§ **Directions for this task**: Extract every line of the items below that contains the word "will", matching case exactly.

(Stored data)
** start **
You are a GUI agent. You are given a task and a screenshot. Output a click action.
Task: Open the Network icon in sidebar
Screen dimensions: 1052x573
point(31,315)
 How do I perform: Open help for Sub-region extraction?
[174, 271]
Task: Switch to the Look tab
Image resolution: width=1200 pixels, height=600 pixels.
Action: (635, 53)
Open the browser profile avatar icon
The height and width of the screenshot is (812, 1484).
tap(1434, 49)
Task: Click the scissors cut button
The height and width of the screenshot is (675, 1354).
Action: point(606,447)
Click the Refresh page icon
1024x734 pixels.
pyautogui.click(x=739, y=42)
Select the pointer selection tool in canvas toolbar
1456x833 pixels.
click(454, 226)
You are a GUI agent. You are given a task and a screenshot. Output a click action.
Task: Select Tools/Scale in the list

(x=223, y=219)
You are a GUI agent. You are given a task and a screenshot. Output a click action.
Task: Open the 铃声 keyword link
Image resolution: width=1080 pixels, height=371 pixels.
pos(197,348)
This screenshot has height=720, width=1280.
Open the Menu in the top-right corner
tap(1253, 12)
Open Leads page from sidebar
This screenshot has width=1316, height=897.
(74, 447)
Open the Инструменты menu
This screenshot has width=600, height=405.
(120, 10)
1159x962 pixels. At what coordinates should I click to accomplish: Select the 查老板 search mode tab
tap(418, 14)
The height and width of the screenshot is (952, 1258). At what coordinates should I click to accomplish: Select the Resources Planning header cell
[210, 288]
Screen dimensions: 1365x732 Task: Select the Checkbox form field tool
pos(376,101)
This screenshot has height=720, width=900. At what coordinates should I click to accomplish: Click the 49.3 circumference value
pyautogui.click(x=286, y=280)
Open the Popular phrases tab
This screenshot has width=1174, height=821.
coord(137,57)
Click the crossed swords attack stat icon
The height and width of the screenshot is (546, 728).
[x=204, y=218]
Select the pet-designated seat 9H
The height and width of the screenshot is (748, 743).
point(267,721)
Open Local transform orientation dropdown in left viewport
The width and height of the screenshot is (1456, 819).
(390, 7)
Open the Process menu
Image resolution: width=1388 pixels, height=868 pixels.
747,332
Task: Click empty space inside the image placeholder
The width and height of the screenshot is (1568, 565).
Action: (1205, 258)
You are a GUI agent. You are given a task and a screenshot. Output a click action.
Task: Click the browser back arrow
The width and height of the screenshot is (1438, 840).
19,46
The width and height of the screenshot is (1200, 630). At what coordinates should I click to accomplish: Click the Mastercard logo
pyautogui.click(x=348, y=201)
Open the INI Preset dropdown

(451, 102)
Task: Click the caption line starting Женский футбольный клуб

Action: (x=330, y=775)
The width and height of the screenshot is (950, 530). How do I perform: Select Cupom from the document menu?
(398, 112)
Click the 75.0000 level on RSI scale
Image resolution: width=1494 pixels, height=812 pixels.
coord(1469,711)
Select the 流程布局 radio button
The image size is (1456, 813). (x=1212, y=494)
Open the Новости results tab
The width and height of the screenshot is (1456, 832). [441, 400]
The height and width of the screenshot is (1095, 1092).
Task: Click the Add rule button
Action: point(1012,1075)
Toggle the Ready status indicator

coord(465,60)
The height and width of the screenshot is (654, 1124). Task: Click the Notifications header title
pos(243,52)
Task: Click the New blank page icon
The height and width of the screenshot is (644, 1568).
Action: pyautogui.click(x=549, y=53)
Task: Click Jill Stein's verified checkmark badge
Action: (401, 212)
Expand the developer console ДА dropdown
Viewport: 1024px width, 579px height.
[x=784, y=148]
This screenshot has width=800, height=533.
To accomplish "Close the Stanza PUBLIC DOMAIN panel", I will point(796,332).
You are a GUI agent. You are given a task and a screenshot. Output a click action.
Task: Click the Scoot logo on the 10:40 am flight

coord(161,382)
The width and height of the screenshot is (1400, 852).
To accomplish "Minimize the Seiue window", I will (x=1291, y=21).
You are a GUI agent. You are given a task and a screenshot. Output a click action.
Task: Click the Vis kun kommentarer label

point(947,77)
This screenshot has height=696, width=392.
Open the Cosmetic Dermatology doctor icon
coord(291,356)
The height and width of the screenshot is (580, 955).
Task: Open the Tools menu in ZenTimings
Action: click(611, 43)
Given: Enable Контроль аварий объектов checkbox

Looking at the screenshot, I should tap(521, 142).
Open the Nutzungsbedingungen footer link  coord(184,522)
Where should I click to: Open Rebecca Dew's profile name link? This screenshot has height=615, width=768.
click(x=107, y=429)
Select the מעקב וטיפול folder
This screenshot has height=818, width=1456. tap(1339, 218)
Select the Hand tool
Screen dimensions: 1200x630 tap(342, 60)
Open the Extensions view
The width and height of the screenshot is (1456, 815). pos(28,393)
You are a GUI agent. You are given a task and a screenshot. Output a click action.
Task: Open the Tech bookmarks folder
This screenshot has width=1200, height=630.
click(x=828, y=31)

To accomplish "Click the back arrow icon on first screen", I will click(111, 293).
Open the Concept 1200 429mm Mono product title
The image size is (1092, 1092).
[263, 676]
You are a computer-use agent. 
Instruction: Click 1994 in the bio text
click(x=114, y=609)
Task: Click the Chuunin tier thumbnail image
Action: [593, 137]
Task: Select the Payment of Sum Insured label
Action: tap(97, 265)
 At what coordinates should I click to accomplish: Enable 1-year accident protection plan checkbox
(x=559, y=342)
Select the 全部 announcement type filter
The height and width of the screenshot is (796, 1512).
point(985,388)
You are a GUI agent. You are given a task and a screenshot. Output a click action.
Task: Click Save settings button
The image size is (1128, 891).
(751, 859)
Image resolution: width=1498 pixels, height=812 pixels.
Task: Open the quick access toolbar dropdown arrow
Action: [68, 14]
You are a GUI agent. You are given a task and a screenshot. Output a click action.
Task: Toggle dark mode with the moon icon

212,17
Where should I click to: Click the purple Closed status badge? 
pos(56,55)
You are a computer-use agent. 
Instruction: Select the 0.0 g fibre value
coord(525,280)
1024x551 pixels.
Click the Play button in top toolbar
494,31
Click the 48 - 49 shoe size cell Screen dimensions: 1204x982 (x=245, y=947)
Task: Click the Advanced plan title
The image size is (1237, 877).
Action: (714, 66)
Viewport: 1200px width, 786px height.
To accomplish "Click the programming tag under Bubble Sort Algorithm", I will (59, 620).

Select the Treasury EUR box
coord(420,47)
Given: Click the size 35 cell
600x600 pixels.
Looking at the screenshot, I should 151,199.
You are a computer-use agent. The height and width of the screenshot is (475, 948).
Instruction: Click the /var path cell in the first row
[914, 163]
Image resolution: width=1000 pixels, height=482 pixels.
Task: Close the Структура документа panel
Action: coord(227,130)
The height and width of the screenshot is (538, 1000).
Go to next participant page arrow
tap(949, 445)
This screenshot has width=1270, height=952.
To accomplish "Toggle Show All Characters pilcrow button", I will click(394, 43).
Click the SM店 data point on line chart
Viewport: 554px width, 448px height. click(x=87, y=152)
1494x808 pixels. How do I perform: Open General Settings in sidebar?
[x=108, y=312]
** end **
§ **Right answer**:
To accomplish "Close the Stanza PUBLIC DOMAIN panel", I will point(796,332).
To accomplish "Minimize the Seiue window", I will (x=1291, y=21).
To accomplish "Click the back arrow icon on first screen", I will click(111, 293).
To accomplish "Click the programming tag under Bubble Sort Algorithm", I will (59, 620).
To accomplish "Toggle Show All Characters pilcrow button", I will click(394, 43).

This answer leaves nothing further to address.